TASK
Lines from the records below that contain the word "checkbox" are to be copied out.

******

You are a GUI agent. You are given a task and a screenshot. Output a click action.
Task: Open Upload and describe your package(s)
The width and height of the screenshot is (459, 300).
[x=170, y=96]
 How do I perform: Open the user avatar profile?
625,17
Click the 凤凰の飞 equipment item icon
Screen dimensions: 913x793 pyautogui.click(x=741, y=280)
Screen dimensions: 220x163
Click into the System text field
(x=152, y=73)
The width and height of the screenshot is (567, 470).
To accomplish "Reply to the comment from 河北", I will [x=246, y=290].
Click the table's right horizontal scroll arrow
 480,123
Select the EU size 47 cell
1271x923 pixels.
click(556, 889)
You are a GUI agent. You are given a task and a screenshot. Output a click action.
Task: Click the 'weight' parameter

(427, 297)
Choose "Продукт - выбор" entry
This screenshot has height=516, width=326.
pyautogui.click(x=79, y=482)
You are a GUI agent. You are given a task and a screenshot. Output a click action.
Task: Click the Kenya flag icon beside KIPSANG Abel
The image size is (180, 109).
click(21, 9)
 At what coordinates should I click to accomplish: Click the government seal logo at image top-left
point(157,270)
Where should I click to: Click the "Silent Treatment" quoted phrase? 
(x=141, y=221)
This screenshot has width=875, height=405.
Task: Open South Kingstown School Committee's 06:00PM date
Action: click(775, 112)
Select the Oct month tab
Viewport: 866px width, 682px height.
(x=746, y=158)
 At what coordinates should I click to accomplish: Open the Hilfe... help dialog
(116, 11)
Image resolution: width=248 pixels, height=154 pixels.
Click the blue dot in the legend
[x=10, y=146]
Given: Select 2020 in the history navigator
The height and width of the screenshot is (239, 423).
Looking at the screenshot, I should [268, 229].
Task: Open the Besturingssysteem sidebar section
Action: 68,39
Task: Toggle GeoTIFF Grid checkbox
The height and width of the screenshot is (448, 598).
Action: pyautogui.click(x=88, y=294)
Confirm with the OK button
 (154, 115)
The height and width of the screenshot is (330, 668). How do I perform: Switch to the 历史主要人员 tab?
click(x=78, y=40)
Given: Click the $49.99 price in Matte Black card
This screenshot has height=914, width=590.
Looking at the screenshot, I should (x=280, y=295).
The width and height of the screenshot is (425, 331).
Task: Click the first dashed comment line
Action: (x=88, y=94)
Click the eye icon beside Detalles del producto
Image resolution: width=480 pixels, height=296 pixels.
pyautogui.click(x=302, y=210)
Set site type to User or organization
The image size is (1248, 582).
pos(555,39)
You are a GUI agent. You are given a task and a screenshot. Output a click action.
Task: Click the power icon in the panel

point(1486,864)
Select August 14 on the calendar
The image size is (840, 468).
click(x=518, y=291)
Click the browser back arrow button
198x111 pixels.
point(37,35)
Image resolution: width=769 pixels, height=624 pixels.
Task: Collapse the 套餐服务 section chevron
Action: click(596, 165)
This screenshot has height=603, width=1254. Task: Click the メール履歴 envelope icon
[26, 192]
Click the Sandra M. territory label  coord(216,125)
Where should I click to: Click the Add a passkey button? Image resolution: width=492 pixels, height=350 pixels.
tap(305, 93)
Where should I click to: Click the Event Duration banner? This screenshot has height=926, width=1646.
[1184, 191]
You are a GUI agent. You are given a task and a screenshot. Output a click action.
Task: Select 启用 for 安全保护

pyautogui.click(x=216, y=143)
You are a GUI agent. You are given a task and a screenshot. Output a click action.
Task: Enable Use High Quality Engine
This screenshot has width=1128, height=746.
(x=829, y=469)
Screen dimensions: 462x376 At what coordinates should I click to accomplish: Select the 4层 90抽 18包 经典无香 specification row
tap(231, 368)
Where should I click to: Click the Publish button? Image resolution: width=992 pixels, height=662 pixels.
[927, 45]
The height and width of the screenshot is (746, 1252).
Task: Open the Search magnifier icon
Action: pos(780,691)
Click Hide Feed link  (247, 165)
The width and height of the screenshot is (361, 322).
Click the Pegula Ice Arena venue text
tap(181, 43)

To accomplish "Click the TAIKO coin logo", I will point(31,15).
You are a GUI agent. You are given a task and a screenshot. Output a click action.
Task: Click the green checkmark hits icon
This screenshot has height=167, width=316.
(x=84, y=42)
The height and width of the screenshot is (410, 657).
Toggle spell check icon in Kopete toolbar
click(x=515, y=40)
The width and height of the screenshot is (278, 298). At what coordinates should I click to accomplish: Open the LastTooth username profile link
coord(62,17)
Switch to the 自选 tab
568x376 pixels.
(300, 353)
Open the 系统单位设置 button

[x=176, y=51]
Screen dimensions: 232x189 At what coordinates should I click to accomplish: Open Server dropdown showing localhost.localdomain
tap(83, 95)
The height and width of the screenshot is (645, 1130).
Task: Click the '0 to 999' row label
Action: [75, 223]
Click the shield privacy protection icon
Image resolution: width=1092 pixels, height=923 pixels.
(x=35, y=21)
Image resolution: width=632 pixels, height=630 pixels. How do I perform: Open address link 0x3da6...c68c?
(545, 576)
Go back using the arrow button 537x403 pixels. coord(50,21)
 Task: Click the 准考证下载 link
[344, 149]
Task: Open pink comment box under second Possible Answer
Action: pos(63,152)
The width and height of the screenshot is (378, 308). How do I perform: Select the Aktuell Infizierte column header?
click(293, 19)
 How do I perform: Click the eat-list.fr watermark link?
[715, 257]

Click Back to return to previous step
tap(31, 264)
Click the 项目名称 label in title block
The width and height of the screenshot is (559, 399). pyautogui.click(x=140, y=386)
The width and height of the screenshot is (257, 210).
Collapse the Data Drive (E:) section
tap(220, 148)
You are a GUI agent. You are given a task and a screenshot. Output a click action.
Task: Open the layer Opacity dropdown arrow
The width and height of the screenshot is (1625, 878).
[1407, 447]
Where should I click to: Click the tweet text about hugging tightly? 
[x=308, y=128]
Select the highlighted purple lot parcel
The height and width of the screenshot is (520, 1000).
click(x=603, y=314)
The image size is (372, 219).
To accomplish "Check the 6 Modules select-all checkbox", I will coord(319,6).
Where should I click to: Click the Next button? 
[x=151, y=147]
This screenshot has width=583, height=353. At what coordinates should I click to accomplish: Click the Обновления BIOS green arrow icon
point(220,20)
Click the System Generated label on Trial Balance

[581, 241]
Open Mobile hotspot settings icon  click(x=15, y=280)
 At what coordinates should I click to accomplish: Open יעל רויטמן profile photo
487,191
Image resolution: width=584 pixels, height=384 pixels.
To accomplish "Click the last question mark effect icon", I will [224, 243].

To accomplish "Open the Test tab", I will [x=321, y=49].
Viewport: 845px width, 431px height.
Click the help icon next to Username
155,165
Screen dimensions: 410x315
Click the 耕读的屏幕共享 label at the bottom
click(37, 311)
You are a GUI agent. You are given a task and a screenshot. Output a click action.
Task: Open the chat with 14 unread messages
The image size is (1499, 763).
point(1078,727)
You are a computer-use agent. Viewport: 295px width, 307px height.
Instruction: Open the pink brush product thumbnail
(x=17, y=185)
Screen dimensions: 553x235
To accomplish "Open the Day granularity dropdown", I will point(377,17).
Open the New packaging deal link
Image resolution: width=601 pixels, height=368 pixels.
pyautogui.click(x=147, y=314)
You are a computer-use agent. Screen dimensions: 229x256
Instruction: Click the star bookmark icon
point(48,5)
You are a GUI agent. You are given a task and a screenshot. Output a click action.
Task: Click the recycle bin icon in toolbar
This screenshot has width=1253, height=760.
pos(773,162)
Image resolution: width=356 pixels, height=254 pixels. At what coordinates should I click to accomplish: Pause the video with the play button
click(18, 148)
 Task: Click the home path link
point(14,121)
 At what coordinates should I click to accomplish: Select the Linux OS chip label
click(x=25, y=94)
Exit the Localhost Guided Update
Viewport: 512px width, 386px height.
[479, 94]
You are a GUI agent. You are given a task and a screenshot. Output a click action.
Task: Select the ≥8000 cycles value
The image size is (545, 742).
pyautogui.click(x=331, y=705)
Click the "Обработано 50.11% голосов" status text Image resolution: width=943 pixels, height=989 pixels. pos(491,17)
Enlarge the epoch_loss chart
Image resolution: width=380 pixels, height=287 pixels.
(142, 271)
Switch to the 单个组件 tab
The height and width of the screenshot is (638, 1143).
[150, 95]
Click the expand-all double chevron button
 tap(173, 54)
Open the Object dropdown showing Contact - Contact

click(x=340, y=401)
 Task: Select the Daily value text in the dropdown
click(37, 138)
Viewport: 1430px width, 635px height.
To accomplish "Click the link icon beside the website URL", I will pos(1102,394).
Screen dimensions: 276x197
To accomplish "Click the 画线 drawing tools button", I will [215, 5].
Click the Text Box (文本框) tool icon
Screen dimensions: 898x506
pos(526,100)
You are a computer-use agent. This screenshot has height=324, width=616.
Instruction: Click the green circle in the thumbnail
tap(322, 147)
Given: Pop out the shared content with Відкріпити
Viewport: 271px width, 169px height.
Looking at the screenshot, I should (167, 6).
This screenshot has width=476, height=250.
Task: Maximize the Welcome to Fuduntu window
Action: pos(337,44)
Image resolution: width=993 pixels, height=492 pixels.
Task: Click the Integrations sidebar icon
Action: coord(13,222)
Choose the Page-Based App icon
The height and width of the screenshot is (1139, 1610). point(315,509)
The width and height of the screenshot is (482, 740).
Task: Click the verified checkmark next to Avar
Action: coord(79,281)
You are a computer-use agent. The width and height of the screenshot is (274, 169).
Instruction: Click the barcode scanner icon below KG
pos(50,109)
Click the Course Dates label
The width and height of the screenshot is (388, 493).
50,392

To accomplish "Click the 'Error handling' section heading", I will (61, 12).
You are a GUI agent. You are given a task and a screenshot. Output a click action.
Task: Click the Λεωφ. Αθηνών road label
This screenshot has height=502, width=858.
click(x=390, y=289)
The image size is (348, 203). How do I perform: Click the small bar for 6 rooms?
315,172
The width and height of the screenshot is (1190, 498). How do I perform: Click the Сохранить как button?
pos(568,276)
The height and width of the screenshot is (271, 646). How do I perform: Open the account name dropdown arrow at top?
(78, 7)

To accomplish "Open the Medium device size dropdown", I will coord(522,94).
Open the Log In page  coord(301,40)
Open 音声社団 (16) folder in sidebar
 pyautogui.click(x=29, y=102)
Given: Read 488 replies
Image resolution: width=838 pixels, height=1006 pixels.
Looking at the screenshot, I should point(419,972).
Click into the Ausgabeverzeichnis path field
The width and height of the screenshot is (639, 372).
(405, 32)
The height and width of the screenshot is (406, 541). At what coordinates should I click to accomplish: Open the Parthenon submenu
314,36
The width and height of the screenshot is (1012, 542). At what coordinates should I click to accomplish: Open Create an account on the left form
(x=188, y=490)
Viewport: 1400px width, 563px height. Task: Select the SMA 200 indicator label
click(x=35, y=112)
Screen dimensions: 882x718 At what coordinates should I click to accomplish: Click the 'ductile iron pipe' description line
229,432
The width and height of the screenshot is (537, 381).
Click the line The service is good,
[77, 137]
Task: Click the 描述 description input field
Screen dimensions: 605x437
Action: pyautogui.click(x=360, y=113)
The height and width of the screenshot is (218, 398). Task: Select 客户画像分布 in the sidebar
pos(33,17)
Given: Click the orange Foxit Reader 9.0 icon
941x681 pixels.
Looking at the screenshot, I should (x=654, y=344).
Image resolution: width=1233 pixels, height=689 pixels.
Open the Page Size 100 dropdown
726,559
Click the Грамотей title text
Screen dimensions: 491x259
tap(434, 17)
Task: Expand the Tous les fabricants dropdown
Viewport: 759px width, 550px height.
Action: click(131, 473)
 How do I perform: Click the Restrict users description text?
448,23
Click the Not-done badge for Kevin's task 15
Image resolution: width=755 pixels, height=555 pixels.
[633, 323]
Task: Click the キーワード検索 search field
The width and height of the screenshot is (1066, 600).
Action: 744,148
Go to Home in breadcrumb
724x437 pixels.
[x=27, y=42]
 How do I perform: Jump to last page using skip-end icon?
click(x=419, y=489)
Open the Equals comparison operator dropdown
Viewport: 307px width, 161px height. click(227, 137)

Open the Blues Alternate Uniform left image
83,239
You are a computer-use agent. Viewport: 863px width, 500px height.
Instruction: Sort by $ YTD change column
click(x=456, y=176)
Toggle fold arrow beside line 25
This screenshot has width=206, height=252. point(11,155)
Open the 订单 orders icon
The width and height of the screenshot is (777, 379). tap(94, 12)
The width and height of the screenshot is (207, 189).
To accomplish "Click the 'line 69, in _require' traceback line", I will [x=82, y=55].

******

SOLUTION BELOW
Task: Toggle GeoTIFF Grid checkbox
To accomplish "Check the 6 Modules select-all checkbox", I will coord(319,6).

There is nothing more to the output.